Record extracts Start Marker

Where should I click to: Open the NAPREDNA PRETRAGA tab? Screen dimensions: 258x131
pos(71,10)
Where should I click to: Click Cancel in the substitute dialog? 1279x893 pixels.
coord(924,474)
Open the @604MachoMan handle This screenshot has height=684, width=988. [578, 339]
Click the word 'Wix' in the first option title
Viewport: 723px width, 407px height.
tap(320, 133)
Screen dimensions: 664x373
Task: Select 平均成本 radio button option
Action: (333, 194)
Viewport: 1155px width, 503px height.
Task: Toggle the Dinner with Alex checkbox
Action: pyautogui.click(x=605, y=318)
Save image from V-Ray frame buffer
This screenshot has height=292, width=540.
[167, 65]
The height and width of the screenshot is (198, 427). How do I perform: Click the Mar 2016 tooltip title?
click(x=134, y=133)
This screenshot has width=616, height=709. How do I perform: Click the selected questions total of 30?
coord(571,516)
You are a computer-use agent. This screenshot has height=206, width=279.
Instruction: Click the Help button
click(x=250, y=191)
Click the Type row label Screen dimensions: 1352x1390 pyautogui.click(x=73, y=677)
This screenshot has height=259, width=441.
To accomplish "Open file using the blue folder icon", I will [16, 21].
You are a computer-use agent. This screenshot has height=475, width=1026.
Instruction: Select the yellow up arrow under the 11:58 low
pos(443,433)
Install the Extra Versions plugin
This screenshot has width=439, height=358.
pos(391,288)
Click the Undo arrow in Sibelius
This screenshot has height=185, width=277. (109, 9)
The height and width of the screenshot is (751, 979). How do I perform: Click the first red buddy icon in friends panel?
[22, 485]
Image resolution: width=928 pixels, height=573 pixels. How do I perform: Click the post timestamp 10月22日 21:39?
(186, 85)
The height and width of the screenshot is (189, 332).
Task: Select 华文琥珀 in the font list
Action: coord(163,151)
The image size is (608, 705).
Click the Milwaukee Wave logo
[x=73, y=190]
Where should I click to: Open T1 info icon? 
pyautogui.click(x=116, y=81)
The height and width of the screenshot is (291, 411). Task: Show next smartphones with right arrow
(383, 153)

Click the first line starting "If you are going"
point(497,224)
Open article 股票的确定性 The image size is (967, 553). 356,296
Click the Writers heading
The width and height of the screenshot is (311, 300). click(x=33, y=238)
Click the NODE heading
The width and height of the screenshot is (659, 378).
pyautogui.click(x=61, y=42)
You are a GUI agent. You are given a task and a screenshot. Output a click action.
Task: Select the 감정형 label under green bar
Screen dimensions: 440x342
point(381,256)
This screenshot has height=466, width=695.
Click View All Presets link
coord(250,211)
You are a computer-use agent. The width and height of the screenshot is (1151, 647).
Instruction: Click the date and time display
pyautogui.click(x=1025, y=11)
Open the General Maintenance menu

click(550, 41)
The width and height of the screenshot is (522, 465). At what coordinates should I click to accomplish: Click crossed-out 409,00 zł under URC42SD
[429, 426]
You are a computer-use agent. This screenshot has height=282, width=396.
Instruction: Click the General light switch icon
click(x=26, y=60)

Record extracts End Marker

The answer should hold the lines from the one containing "Click the Milwaukee Wave logo" through the end of the entries above, set down exactly, with both ends included.

Click the Milwaukee Wave logo
[x=73, y=190]
Where should I click to: Open T1 info icon? 
pyautogui.click(x=116, y=81)
The height and width of the screenshot is (291, 411). Task: Show next smartphones with right arrow
(383, 153)

Click the first line starting "If you are going"
point(497,224)
Open article 股票的确定性 The image size is (967, 553). 356,296
Click the Writers heading
The width and height of the screenshot is (311, 300). click(x=33, y=238)
Click the NODE heading
The width and height of the screenshot is (659, 378).
pyautogui.click(x=61, y=42)
You are a GUI agent. You are given a task and a screenshot. Output a click action.
Task: Select the 감정형 label under green bar
Screen dimensions: 440x342
point(381,256)
This screenshot has height=466, width=695.
Click View All Presets link
coord(250,211)
You are a computer-use agent. The width and height of the screenshot is (1151, 647).
Instruction: Click the date and time display
pyautogui.click(x=1025, y=11)
Open the General Maintenance menu

click(550, 41)
The width and height of the screenshot is (522, 465). At what coordinates should I click to accomplish: Click crossed-out 409,00 zł under URC42SD
[429, 426]
You are a computer-use agent. This screenshot has height=282, width=396.
Instruction: Click the General light switch icon
click(x=26, y=60)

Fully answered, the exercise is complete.